Lombardia a Bruxelles: territori protagonisti nel nuovo quadro europeo
di Redazione
25/09/2025
Un’intera giornata di confronto a Bruxelles ha visto la Lombardia presentarsi come interlocutore privilegiato per la definizione del futuro Quadro finanziario pluriennale 2028-2034. La Regione ha portato al centro del dibattito europeo il valore delle comunità locali nella gestione delle risorse, ribadendo l’importanza di un modello che tenga insieme sviluppo economico, sostenibilità ambientale e coesione sociale.
Competenze e responsabilità dei territori
Il presidente Attilio Fontana e la squadra di assessori hanno richiamato con forza il ruolo delle Regioni virtuose, capaci di mettere a terra progetti europei con risultati concreti. Dal bilancio solido, sottolineato dal vicepresidente Marco Alparone, alla leadership manifatturiera ricordata da Guido Guidesi, il messaggio è chiaro: le scelte di Bruxelles devono valorizzare le eccellenze locali e non depotenziare i territori.
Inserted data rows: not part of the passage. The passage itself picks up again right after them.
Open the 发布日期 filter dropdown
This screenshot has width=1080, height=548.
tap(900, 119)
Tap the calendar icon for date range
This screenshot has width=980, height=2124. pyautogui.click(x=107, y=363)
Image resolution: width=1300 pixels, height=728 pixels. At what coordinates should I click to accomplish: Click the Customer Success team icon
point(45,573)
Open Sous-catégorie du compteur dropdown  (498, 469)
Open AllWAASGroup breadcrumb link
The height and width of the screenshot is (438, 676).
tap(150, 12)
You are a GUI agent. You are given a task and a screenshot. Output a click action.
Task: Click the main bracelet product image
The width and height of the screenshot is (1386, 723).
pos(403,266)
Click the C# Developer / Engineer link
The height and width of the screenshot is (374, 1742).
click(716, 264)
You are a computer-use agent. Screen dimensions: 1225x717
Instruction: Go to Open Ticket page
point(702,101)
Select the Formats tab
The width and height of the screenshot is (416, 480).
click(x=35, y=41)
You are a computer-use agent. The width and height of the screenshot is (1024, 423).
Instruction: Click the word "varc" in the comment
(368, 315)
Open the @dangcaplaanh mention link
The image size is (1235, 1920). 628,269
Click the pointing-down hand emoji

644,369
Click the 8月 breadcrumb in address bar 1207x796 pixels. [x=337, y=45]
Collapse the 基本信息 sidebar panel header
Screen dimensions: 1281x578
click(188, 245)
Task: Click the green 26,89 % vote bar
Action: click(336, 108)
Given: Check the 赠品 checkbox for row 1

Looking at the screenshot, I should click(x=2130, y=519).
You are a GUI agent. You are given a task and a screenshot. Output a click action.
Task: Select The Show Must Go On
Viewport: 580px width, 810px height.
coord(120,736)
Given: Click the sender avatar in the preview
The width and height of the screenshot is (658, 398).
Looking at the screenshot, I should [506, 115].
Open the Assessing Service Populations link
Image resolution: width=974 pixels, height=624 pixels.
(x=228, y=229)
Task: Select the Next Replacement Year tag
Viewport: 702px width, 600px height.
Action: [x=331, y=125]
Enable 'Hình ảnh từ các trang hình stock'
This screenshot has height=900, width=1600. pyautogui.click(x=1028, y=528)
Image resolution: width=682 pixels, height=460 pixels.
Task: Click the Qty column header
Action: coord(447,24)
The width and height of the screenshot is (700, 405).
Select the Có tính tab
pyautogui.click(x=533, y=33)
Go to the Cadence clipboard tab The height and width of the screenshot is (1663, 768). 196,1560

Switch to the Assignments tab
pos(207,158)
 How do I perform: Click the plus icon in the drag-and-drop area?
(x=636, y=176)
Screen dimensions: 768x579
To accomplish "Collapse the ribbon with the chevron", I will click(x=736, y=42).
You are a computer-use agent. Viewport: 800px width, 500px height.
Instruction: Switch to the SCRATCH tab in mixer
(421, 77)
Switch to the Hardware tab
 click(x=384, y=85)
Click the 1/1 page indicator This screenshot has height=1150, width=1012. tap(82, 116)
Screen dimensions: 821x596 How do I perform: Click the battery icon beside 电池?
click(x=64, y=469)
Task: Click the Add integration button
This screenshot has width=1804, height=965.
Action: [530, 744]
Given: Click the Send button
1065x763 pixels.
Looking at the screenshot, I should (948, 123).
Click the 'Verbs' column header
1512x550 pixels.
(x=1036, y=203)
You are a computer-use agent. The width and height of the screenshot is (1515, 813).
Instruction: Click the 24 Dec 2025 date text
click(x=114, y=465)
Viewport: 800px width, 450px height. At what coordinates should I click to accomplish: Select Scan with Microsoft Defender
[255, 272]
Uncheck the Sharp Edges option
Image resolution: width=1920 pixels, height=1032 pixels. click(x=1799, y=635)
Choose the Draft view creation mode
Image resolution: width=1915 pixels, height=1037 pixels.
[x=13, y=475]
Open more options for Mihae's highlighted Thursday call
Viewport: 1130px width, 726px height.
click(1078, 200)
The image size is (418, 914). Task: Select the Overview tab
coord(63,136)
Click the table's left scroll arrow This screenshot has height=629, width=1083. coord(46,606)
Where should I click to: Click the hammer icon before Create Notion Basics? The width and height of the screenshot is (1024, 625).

Transizione, giovani e comunità montane
Agricoltura, transizione digitale, nuove competenze e servizi nelle aree interne sono stati i temi che hanno animato i tavoli di lavoro. L’assessore Sertori ha richiamato l’urgenza di politiche per contrastare lo spopolamento delle montagne, mentre Simona Tironi ha posto l’accento sulla connessione fra scuola, università e imprese. Un’agenda fitta che ribadisce l’ambizione lombarda di essere laboratorio di innovazione e sostenibilità per l’intera Unione Europea.